**Textauszug**
2 RAW-Konvertierung mit Camera Raw 7.0
Camera Raw geht mit Photoshop CS6 in die siebte Generation – entsprechend leistungsfähig fällt die Importfunktion für Digitalfotos im Rohdatenformat mittlerweile aus. Im Grunde hat sich der vormalige »Öffnen-Dialog« für RAW-Dateien fast zu einer kompletten, eigenständigen Bildbearbeitung mit einem beachtlichen Funktionsspektrum gemausert.
Das digitale Negativ
Das RAW-Format hat seinen Ursprung im englischen Begriff »raw« für »roh«. Dabei werden die Bildinformationen des Sensors ohne weitere interne Bearbeitung auf die Speicherkarte geschrieben – wobei sämtliche vom Bildsensor erfassten Details erhalten bleiben. So lassen sich zum Beispiel im RAW-Konverter problemlos Details aus über- oder unterbelichteten Bildbereichen herausholen. Ferner entfällt die verlustbehaftete Komprimierung der Bilddatei. Da die kamerainternen Algorithmen zur Bildverarbeitung und zur Interpolation der Farben entfallen, übernimmt die Software des RAW-Konverters diese Aufgabe. Das kann je nach Güte der verwendeten Algorithmen zu einer bedeutend besseren Bildqualität führen. Die Bearbeitung eines RAW-Bilds im Konverter ist nicht destruktiv – die eingestellten Parameter und Änderungen werden in einer XML-Datei mit der Bezeichnung
dateiname.xmp abgelegt, während das Originalbild unangetastet bleibt.
Bild 2.1 RAW-Dateien einer Nikon-Kamera (Format NEF), die entsprechenden JPEG-Äquivalente sowie eine XMP-Datei von Adobe Camera Raw im Windows-Explorer.
2.1 Viele sinnvolle Detailverbesserungen
Die bemerkenswerteste Neuerung von Camera Raw 7 sind feinere Kontrollmöglichkeiten für sehr dunkle und helle Bildbereiche (Schwarz und Weiß), ein verfeinertes Kontrollfeld für den Korrekturpinsel sowie viele sinnvolle Detailverbesserungen.
Beispieldateien aus dem Buch
Alle Beispieldateien aus dem Buch finden Sie zum Download auf www.buch.cd.
Durchführung einer RAW-Konvertierung
Wählen Sie Datei/Öffnen und laden Sie die RAW-Datei Torbogen.NEF in Photoshop CS6.
Bild 2.2 Photoshop CS6 erkennt automatisch eine Vielzahl proprietärer RAW-Formate – hier das Nikon-eigene Format NEF.

**Daten**
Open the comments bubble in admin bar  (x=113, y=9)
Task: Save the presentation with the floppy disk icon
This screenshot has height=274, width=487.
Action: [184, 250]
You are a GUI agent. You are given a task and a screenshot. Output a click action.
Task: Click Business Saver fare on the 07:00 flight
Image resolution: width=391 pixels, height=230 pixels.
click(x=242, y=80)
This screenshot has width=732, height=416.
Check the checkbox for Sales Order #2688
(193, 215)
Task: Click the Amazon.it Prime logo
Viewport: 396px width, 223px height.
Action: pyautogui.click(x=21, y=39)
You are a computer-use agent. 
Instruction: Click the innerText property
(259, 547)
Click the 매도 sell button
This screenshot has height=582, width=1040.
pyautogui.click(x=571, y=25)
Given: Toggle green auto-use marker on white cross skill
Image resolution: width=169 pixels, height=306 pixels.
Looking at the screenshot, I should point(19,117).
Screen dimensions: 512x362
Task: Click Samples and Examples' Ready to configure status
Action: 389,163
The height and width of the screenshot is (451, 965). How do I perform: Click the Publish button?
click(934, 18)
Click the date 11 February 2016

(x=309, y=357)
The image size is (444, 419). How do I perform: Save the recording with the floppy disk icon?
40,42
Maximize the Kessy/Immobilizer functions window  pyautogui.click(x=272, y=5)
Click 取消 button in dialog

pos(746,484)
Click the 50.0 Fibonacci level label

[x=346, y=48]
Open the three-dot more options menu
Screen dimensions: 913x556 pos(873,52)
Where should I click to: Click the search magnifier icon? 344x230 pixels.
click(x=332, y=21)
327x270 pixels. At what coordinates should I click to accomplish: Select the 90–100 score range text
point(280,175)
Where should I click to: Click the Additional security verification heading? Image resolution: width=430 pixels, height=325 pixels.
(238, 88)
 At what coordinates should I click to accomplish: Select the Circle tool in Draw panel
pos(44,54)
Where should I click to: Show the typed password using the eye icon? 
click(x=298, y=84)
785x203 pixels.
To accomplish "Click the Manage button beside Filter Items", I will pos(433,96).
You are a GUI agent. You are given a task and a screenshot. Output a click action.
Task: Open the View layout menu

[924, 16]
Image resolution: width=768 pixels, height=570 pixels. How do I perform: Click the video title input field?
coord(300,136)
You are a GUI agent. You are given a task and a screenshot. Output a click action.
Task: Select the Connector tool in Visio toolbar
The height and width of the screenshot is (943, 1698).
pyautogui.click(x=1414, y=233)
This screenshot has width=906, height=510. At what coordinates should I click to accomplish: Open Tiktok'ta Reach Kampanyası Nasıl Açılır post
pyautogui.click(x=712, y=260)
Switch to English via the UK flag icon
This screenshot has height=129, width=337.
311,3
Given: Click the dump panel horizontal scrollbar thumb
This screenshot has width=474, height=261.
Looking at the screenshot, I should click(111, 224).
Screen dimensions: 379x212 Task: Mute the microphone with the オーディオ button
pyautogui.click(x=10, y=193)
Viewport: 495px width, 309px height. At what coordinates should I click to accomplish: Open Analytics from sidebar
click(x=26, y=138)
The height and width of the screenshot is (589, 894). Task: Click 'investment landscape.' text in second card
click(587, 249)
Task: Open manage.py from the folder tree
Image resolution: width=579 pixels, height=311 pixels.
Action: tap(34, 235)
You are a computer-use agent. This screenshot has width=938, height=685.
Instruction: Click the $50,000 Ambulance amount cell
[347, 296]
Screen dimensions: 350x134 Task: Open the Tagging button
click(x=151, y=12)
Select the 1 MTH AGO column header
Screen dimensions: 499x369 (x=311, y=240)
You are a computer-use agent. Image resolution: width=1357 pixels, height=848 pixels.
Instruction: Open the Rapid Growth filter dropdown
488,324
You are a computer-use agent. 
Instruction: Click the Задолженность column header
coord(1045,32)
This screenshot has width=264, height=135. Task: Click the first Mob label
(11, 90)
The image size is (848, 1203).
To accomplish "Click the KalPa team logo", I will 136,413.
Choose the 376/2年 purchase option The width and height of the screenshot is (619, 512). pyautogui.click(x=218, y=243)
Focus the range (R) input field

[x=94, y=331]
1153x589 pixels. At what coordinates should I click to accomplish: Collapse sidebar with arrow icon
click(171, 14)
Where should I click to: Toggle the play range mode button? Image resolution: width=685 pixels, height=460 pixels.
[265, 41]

**Schriftliche Aufgabe 1**
Wo legt der RAW-Konverter laut dem Textauszug die eingestellten Parameter und Änderungen ab?
**Schriftliche Aufgabe 2**
Schreiben Sie den Textauszug über die RAW-Konvertierung mit Camera Raw 7.0 im Anschluss an die Bildunterschrift zu Bild 2.2 weiter.

**Erwartete Antwort 1**
In einer XML-Datei mit der Bezeichnung dateiname.xmp, während das Originalbild unangetastet bleibt.

**Erwartete Antwort 2**
Tiefen- und Lichterbeschneidung anzeigen lassen
Indem Sie nacheinander die Tasten [U] und [O] drücken, können Sie sich vollkommen schwarze (blaue Markierung) und weiße (rote Markierung) Bereiche anzeigen lassen. Im Beispielbild »versumpft« der dunkle Bereich des Torbogens links in vollkommenem Schwarz, während die Lichtreflexion in den Fenstern des linken Gebäudes für überstrahlte, reinweiße Bereiche sorgt.
Bild 2.3 Rote bzw. blaue Markierungen im Bild zeigen Ihnen Lichter- und Tiefenbeschneidungen an.
Dunkle Bereiche aufhellen
Im Histogramm oben rechts erkennen Sie, dass sich der Großteil der Bildinhalte im linken Bereich, also in den Tiefen, tummelt. Kein Wunder bei den nahezu schwarzen Bereichen innerhalb der beiden abgebildeten Torbogen. Mit den Reglern im Bereich Grundeinstellungen gestalten Sie die Helligkeitsverteilung im Bild deutlich harmonischer. Die beiden oberen Regler Belichtung und Kontrast wirken sich auf das gesamte Bild aus, eignen sich also weniger zur Lösung des Problems mit den dunklen Torbogen, da die Gebäude im Rest des Bilds bereits ausreichend hell dargestellt werden.
Bild 2.4 Die Funktion Belichtung hellt zwar die dunklen Bereich auf, lässt aber die bereits hellen Bildbereiche hoffnungslos überstrahlen.
Die Lösung dieses Problems besteht im Einsatz der Regler Lichter und Tiefen sowie der in CS6 neu hinzugekommenen Regler Weiß und Schwarz. Erstere dienen zum exklusiven Regeln der hellen und dunklen Bereiche, während Sie mit Weiß und Schwarz die reinweißen respektive tiefschwarzen Pixel aufhellen oder abdunkeln können.
Wenn Sie unserem Beispiel mit der Belichtung gefolgt sind, können Sie bei gedrückt gehaltener [Alt]-Taste die Schaltfläche Zurücksetzen anklicken, um das Bild wieder in den Ursprungszustand zu versetzen.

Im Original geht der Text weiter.